Give again, word for word, each line below starting at the one that contains "Where should I click to: Click the 25" and ending at the one that contains "has width=216, height=269.".

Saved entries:
***
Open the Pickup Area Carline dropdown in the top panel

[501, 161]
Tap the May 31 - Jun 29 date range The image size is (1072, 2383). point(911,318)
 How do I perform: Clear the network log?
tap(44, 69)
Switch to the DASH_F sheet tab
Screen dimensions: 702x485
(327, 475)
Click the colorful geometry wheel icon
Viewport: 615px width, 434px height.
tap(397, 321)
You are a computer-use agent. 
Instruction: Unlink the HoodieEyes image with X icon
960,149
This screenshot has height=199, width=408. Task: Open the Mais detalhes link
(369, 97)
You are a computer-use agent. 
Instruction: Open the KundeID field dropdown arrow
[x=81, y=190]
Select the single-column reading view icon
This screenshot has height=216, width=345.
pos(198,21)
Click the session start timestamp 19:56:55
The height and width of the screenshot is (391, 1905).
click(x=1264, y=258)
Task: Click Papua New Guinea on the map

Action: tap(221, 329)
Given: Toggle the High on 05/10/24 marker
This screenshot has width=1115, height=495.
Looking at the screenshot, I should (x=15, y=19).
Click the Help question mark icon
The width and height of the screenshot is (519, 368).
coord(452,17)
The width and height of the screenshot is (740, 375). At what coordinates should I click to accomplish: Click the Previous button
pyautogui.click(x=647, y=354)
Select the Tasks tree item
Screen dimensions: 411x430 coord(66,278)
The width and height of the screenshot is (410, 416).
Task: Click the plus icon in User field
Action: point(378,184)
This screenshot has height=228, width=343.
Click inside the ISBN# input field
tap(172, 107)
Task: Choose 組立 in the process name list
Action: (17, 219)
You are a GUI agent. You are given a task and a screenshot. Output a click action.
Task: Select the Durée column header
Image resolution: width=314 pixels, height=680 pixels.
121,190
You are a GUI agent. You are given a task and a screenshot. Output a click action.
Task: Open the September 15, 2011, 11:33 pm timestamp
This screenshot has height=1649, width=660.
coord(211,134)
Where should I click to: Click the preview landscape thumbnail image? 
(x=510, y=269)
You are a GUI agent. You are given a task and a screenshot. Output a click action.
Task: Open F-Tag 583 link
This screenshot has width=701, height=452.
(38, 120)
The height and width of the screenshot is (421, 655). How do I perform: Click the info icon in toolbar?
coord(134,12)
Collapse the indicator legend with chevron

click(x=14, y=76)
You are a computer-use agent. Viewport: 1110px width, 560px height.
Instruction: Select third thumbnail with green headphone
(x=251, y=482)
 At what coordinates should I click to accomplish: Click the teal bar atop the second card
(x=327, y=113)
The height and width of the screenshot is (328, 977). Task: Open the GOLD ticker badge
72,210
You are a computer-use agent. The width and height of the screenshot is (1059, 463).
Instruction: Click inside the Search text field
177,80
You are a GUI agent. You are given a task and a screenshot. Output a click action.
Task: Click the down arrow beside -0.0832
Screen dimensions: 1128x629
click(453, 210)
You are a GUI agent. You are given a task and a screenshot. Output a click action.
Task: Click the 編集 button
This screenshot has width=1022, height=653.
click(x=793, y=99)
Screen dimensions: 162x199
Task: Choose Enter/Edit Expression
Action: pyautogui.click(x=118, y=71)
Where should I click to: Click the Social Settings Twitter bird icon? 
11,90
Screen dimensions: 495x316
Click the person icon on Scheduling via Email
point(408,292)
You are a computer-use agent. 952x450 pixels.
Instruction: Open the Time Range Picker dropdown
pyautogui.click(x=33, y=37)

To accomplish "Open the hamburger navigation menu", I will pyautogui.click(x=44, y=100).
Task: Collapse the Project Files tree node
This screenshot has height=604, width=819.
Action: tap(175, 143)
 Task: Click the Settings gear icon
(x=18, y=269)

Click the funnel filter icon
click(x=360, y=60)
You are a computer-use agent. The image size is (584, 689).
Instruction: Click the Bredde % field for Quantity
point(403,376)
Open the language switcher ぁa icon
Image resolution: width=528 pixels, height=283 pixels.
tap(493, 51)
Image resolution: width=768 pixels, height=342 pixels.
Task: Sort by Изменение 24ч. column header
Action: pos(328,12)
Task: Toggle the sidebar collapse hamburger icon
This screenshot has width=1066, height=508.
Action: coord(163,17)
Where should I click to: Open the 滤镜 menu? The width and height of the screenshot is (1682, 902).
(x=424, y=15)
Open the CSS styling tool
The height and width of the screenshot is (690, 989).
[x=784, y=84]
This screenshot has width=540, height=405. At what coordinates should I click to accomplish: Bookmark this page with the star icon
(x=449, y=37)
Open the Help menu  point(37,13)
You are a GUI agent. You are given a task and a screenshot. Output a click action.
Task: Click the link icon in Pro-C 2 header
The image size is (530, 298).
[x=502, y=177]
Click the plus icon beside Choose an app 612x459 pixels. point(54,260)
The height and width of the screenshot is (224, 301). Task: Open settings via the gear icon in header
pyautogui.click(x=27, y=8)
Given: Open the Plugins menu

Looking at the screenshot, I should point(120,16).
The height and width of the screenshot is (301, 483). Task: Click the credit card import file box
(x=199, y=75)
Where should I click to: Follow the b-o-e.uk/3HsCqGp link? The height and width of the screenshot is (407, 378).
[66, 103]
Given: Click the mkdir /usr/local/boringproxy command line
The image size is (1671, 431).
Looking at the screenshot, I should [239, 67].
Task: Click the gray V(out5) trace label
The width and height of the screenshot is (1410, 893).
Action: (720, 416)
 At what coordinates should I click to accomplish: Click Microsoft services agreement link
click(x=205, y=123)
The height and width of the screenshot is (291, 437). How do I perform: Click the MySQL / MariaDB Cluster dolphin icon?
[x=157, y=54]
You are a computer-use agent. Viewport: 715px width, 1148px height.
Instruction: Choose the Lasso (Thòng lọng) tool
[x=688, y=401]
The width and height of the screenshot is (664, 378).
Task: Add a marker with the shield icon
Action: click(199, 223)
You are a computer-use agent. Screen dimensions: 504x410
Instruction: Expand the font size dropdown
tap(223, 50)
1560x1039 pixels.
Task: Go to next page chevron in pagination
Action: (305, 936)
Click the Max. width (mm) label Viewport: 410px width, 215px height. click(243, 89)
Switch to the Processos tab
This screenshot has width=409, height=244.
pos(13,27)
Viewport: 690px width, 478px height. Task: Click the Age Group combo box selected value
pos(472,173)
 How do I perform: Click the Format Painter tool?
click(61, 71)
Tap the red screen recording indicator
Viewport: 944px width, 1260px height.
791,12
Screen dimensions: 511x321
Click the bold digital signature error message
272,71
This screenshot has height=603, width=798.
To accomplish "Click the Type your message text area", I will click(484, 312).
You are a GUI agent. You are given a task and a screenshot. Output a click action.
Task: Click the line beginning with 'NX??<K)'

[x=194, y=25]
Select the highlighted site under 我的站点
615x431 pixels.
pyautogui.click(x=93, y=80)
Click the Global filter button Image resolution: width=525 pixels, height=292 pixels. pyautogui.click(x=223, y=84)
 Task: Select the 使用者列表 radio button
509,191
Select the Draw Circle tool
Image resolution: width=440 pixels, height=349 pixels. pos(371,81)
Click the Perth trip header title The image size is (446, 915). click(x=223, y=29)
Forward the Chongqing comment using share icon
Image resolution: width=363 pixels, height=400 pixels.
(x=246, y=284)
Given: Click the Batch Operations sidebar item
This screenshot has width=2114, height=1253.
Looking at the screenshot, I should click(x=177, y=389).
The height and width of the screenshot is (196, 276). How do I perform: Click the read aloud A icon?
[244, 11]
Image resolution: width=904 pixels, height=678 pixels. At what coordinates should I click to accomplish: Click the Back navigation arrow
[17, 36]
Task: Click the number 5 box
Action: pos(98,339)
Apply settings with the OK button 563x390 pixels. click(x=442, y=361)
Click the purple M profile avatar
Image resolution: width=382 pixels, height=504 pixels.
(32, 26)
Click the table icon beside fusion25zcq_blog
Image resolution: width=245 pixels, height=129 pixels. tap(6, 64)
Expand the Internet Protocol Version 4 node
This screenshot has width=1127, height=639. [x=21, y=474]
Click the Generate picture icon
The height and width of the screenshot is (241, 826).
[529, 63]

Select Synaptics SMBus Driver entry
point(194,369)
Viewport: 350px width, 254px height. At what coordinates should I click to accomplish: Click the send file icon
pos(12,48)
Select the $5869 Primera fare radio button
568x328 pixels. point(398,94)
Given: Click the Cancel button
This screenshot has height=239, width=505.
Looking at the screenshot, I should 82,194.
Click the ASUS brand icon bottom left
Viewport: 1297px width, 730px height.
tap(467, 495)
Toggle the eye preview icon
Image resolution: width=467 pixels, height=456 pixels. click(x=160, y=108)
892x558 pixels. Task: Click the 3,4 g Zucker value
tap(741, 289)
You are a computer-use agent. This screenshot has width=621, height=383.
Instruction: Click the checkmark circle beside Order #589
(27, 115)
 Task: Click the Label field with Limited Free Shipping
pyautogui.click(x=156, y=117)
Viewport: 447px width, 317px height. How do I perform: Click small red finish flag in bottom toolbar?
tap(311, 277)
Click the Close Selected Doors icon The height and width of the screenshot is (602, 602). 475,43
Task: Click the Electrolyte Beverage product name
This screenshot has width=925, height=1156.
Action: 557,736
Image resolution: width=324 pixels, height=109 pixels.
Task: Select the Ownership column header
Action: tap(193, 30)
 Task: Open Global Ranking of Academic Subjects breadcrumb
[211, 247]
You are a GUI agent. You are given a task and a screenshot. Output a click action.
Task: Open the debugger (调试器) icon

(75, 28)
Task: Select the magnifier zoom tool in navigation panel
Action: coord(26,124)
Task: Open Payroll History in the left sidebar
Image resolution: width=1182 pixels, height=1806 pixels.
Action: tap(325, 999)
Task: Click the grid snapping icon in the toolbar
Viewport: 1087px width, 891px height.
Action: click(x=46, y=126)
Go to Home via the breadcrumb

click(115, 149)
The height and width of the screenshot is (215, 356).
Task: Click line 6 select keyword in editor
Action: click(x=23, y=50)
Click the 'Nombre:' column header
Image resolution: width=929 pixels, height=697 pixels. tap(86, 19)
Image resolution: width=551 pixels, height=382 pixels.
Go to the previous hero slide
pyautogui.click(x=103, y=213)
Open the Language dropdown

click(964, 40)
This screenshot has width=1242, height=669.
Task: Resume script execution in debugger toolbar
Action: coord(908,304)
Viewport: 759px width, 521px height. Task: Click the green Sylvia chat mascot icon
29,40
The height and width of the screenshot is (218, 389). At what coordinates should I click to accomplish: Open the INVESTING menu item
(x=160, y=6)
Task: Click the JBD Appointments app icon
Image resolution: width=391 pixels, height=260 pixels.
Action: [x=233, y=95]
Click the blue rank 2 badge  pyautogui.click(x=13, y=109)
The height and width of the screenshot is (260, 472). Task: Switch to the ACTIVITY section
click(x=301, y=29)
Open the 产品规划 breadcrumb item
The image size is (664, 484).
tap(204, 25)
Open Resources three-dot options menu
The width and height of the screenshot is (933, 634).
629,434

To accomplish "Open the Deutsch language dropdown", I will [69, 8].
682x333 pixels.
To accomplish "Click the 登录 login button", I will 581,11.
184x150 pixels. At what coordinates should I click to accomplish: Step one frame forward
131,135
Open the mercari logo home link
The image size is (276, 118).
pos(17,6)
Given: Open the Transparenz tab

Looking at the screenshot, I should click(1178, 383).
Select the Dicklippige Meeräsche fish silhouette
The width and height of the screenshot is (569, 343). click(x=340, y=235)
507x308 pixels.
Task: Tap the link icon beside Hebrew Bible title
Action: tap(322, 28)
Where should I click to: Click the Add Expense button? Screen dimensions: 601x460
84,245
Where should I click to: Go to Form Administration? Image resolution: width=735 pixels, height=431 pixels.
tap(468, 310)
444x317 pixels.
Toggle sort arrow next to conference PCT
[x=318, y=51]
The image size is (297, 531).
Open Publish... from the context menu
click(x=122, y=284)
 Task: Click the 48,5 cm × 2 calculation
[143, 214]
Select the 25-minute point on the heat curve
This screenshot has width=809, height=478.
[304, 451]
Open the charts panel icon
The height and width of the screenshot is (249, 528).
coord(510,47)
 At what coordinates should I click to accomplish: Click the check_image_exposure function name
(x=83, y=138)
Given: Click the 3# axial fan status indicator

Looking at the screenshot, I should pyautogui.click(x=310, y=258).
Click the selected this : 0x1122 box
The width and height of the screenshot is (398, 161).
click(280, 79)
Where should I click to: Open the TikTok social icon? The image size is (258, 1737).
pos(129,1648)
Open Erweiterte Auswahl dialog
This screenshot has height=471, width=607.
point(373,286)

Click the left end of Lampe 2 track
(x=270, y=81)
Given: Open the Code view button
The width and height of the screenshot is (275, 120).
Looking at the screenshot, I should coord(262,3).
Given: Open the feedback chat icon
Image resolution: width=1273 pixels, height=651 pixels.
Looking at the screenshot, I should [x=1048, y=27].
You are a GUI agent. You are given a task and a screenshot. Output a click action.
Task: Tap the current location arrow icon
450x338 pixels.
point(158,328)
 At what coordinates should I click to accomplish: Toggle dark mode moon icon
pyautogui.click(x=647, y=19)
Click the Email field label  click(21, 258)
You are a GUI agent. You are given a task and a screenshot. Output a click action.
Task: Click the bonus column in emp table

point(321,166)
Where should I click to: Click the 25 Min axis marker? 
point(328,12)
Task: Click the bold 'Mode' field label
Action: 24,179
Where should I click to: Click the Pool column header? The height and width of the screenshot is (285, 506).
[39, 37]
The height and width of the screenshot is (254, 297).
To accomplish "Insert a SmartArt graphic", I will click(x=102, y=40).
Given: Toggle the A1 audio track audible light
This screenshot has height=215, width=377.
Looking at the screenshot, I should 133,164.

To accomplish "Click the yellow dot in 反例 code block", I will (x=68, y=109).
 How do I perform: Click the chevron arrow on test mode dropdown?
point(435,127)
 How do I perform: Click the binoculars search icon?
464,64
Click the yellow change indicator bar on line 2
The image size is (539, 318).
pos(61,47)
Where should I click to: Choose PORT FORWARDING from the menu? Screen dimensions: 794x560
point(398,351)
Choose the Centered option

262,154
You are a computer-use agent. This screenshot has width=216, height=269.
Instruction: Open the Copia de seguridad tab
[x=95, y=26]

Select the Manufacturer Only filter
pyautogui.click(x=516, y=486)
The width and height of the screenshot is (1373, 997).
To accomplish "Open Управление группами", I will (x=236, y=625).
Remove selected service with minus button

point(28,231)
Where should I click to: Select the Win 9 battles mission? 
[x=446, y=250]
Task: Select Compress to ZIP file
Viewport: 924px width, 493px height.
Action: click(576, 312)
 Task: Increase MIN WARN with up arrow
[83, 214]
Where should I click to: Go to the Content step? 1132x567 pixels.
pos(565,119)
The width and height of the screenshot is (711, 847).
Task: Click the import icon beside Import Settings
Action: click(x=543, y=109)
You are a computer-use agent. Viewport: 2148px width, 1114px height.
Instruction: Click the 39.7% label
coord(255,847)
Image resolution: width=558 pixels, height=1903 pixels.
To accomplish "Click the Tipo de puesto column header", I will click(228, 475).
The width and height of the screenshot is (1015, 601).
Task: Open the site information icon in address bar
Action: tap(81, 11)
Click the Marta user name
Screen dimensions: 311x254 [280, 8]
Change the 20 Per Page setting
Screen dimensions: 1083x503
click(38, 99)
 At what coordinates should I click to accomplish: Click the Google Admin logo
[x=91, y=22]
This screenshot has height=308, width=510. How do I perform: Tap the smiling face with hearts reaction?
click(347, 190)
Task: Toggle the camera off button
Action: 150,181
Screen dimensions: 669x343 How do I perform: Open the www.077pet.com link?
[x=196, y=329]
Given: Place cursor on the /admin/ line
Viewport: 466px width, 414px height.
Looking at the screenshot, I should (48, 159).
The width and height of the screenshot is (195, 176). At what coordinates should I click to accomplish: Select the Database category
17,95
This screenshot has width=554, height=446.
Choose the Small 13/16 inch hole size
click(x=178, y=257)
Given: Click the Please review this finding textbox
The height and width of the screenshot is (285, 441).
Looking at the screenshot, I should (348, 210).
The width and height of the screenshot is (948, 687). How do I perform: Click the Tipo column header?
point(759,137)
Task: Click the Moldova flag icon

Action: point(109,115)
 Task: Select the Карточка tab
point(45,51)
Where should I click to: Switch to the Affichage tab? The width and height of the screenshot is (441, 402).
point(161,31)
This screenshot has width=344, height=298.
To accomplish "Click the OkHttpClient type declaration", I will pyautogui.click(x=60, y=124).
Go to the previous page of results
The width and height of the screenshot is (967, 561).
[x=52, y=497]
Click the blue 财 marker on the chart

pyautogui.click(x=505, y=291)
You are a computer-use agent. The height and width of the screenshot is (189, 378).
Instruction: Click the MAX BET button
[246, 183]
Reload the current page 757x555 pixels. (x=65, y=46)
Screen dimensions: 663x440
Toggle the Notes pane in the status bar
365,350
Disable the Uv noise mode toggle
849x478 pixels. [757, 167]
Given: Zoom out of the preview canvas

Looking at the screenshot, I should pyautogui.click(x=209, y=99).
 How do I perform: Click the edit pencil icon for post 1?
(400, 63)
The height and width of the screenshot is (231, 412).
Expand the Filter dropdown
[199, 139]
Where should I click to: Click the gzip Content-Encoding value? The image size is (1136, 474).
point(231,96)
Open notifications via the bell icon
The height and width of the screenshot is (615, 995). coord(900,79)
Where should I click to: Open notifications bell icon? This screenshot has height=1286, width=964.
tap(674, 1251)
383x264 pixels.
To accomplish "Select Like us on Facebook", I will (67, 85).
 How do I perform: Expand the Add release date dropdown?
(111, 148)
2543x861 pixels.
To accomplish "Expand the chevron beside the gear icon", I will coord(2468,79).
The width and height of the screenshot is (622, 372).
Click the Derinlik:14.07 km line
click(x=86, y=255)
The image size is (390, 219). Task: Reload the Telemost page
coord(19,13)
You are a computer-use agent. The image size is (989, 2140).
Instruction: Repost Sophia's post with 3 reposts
***
● SOLUTION
Where should I click to: Click the 25 Min axis marker? 
point(328,12)
Task: Click the bold 'Mode' field label
Action: 24,179
Where should I click to: Click the Pool column header? The height and width of the screenshot is (285, 506).
[39, 37]
The height and width of the screenshot is (254, 297).
To accomplish "Insert a SmartArt graphic", I will click(x=102, y=40).
Given: Toggle the A1 audio track audible light
This screenshot has height=215, width=377.
Looking at the screenshot, I should 133,164.

To accomplish "Click the yellow dot in 反例 code block", I will (x=68, y=109).
 How do I perform: Click the chevron arrow on test mode dropdown?
point(435,127)
 How do I perform: Click the binoculars search icon?
464,64
Click the yellow change indicator bar on line 2
The image size is (539, 318).
pos(61,47)
Where should I click to: Choose PORT FORWARDING from the menu? Screen dimensions: 794x560
point(398,351)
Choose the Centered option

262,154
You are a computer-use agent. This screenshot has width=216, height=269.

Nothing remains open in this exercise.